INSTRUCTIONS TO FOLLOW
When you reach the line containing "You are a computer-use agent. 465x412 pixels." in the entries below, begin reproducing lines exactly, and stop once the line containing "Click the tag icon next to search bar" is done.

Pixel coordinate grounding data

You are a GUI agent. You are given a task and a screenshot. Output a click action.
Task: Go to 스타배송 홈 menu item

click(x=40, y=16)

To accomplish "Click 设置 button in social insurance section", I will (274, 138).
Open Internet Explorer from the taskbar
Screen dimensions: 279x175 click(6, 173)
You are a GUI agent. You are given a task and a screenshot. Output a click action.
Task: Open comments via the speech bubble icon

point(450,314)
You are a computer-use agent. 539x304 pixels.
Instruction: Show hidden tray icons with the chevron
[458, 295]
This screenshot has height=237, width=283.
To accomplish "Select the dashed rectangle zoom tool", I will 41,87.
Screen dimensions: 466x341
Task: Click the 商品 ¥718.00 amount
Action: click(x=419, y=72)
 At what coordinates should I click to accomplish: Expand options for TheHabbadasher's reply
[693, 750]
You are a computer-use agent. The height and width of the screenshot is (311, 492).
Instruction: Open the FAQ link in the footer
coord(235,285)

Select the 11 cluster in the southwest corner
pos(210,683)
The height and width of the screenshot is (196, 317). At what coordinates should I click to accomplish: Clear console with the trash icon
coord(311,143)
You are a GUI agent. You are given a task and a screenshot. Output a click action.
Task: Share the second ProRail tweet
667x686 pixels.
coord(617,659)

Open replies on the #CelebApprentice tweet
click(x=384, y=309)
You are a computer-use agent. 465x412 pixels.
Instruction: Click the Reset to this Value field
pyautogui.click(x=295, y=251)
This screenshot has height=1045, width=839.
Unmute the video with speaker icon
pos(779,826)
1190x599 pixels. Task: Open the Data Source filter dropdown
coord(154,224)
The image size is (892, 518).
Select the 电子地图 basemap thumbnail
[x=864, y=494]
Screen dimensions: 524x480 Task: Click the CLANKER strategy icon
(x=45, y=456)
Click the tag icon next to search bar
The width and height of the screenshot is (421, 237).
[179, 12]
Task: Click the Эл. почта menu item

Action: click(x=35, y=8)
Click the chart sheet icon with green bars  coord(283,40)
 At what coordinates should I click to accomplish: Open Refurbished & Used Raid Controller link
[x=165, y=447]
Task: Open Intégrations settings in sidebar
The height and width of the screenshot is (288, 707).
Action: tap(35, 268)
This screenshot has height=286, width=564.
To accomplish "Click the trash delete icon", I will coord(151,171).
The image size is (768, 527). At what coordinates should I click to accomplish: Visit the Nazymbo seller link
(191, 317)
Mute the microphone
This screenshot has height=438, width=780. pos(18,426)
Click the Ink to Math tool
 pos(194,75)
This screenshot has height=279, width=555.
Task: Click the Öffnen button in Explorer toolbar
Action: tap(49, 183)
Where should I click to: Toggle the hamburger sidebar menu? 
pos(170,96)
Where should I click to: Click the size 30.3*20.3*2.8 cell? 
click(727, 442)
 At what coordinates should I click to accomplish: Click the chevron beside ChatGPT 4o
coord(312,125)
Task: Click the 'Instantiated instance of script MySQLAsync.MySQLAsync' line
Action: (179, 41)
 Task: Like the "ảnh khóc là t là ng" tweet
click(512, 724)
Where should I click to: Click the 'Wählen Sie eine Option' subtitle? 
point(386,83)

ANSWER FOR THIS EXERCISE
You are a computer-use agent. 465x412 pixels.
Instruction: Click the Reset to this Value field
pyautogui.click(x=295, y=251)
This screenshot has height=1045, width=839.
Unmute the video with speaker icon
pos(779,826)
1190x599 pixels. Task: Open the Data Source filter dropdown
coord(154,224)
The image size is (892, 518).
Select the 电子地图 basemap thumbnail
[x=864, y=494]
Screen dimensions: 524x480 Task: Click the CLANKER strategy icon
(x=45, y=456)
Click the tag icon next to search bar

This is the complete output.